An stared up at the sky, glaring into oblivion. Her wings started moving, beating faster and faster, slicing at the air with vigor. "I think this place is good enough for an opening..." An closed her eyes and scrunched up her face, reciting indistinct words that Kohane probably shouldn’t have been able to understand—but the meaning played through her head, clear as any.
“Hey, Dad—gateway?”
Then with a blast of An's wings, the sky seemed to simply swing away.

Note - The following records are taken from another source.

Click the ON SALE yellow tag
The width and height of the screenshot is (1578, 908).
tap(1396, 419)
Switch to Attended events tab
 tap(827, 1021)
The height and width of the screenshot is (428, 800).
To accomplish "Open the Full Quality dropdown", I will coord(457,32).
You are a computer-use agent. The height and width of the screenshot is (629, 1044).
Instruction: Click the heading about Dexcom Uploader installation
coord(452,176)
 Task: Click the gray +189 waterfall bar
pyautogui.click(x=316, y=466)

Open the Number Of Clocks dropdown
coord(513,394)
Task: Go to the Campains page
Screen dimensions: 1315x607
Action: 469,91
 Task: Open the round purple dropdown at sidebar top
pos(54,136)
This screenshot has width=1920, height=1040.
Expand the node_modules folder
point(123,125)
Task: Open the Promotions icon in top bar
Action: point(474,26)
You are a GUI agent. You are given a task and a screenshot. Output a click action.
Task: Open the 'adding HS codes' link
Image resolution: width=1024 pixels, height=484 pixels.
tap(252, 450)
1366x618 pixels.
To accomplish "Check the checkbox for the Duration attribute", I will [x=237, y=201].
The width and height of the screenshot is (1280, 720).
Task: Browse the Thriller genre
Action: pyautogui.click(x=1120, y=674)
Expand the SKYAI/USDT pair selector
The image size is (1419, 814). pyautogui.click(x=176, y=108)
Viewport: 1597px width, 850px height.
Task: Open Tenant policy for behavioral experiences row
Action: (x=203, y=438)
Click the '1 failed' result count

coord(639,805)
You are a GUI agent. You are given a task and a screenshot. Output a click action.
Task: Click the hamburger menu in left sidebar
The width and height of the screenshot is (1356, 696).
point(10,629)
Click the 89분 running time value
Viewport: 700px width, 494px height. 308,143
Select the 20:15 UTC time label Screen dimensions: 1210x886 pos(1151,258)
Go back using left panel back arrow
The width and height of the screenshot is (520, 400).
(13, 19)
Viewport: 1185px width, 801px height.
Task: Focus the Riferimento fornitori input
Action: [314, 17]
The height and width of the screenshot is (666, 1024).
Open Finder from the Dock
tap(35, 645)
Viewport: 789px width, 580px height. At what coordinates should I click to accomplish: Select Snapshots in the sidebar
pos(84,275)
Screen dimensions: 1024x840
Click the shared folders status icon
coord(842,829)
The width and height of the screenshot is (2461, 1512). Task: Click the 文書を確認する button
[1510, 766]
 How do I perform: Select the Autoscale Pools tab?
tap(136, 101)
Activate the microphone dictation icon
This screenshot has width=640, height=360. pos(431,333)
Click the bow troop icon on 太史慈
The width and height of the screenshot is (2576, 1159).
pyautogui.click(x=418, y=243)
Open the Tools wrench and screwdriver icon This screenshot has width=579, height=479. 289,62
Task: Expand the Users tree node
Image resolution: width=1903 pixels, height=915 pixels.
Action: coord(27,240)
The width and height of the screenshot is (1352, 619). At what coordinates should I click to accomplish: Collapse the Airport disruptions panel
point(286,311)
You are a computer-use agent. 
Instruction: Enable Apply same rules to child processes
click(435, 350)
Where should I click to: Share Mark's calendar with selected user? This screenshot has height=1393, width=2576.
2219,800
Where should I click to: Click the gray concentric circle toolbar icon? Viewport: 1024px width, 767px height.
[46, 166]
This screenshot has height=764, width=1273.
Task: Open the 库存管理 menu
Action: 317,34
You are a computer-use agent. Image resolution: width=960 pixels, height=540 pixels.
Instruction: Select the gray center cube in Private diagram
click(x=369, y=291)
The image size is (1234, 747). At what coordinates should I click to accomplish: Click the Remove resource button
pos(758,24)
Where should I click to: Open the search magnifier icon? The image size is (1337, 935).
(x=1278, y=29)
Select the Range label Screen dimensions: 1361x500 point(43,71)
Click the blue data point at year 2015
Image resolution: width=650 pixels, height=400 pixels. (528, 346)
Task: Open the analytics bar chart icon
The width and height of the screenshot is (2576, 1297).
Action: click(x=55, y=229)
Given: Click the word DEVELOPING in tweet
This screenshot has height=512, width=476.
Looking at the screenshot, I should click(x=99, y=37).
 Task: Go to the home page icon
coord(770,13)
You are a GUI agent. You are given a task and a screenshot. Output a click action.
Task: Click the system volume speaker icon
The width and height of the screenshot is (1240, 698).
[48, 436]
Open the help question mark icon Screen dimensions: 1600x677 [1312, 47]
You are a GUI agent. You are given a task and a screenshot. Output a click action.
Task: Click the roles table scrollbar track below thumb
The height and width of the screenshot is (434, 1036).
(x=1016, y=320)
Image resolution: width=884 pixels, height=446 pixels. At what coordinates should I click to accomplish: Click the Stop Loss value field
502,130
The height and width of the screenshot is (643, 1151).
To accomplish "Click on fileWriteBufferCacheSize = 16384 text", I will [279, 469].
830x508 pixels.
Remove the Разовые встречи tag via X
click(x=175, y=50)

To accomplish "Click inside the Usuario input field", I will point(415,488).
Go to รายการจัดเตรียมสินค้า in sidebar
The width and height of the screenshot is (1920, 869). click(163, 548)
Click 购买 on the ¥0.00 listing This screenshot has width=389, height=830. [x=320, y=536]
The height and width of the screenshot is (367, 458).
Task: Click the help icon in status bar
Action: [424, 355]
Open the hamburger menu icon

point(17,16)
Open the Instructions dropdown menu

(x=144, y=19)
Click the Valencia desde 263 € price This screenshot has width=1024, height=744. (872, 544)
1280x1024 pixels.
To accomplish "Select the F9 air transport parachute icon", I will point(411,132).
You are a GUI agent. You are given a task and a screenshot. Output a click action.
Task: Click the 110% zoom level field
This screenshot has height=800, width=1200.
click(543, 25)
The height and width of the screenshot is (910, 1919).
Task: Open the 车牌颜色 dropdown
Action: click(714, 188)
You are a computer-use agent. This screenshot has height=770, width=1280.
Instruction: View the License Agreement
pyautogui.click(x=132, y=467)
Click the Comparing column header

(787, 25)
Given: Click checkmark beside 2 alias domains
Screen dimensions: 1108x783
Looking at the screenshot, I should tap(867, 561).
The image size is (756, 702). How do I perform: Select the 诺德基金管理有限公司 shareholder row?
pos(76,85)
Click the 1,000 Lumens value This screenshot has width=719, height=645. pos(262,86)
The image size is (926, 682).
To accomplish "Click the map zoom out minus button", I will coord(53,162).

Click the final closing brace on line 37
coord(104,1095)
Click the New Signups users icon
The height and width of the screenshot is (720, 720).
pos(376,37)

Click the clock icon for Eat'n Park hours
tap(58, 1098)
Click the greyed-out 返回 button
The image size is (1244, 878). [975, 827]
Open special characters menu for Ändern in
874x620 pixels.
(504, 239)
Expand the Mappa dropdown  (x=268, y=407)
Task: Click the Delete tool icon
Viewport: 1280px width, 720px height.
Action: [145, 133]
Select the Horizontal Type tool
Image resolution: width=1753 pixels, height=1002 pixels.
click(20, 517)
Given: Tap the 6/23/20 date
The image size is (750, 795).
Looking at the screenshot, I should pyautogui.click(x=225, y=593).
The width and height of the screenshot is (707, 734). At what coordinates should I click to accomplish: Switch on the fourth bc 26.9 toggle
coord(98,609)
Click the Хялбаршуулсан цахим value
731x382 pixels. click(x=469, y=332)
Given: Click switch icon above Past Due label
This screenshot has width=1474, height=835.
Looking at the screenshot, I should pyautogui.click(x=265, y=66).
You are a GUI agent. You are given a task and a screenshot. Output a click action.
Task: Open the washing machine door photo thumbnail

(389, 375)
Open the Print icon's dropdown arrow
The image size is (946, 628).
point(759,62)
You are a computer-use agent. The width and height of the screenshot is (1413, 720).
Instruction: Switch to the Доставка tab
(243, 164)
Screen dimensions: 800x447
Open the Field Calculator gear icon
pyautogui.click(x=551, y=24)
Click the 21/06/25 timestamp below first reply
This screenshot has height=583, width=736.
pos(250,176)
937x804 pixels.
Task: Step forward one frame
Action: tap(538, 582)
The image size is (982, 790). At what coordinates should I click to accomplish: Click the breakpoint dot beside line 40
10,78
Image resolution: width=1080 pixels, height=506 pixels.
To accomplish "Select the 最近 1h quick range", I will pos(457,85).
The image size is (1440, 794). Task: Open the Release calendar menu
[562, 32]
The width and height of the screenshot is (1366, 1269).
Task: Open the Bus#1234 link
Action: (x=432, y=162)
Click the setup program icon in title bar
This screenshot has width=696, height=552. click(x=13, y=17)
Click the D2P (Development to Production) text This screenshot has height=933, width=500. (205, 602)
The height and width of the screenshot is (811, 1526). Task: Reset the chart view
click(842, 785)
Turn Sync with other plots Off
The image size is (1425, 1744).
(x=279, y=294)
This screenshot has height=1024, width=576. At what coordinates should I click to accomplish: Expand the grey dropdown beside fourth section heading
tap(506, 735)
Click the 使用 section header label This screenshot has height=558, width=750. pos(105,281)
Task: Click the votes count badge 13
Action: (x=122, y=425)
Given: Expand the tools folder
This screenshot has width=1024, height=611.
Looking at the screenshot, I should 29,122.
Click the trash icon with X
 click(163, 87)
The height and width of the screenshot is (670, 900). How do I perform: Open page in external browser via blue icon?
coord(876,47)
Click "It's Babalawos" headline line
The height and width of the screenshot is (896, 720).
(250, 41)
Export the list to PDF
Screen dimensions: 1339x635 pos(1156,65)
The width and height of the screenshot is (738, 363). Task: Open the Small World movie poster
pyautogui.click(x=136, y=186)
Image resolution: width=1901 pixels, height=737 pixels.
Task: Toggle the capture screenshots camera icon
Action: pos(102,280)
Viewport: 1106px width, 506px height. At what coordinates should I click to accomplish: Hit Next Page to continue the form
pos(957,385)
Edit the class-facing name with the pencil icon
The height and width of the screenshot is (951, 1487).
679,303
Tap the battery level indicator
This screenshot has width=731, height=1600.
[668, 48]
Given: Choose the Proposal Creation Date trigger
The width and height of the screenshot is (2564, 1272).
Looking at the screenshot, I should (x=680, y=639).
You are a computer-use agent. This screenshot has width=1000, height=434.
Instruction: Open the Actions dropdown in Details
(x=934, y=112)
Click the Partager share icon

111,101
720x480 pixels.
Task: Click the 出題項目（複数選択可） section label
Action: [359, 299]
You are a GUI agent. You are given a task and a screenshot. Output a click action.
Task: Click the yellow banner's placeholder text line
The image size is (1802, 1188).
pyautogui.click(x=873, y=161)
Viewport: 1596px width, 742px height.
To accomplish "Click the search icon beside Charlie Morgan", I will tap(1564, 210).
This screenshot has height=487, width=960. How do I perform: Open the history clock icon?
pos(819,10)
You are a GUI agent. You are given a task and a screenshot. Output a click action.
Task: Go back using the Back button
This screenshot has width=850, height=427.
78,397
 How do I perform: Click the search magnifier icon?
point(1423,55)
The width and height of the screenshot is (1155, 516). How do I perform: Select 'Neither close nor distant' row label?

A door the size of an average person materialized, hovering in the air like an art piece against the wall—then swung open with a resounding boom. An grabbed Kohane’s hand.
"Alright, up!"
"Wait—"
An scooped up Kohane into her arms. "You comfortable?"
"Y-yeah, I mean-"
"Great! No time to waste!" With a flap of An's wings, she took off, beating strong strokes into the air. Kohane glanced behind her, staring with wide eyes as the ground they were on began crumbling away and falling from the naked eye's view oh so quickly. A sudden jolt of pain smashed through her arm and Kohane cried out in pain.
An looked at her, then past her—her eyes widened as solid ground began to disappear.
"Oh, crap, how-"
With all foreseeable ground gone, the sky started cracking, like glass that had taken a baseball bat to the face. The door? It started closing rapidly, the once wide-open entrance swinging freely as the air all around it shattered.
Kohane’s arm was burning steadily, growing stronger as the place disappeared.
"Crap, crap, crap—"
An swore in some ancient language, swinging her wings and diving into the exit's slim gap as the door itself started to gain long cracks. Kohane squeezed her eyes shut, bracing for the worst as An plummeted through the door and away—
The world they were in dematerializing the second they left.
A sudden tear in her skin, and Kohane screamed.
*
"Damn…"
With a crash, An collapsed on the ground. Her wings landed in a heavy heap around her and Kohane, feathers fluttering into the air and arcing gently to the ground. Kohane squirmed in An's crushing embrace, flopping around for a few beats—but eventually gave up, laying pressed against her. Kohane’s arm throbbed suddenly, and as she tried with new vigor to unlodge herself from An's left wing, the top girl woke up. With a higher-pitched and panicky voice, An got up and began pacing.
“I can’t believe I just—I am so sorry about that. I didn't think this would happen, I've done it a million times but I guess this time it didn't work right, oh goodness they’re gonna yell at me, I'm so sorry Koha—”
An broke off, staring with wide eyes at Kohane's arm. Kohane tipped her head forward to glance at it; a neat gash was slit open in her forearm, as if done by a surgeon, spanning a few inches —leaking…something that could be likened to the night sky.
Wasn't there the outline of a planet in that forearm? Where… did it go?
“What?”
“...I don't know.”
Kohane could feel her mind slipping.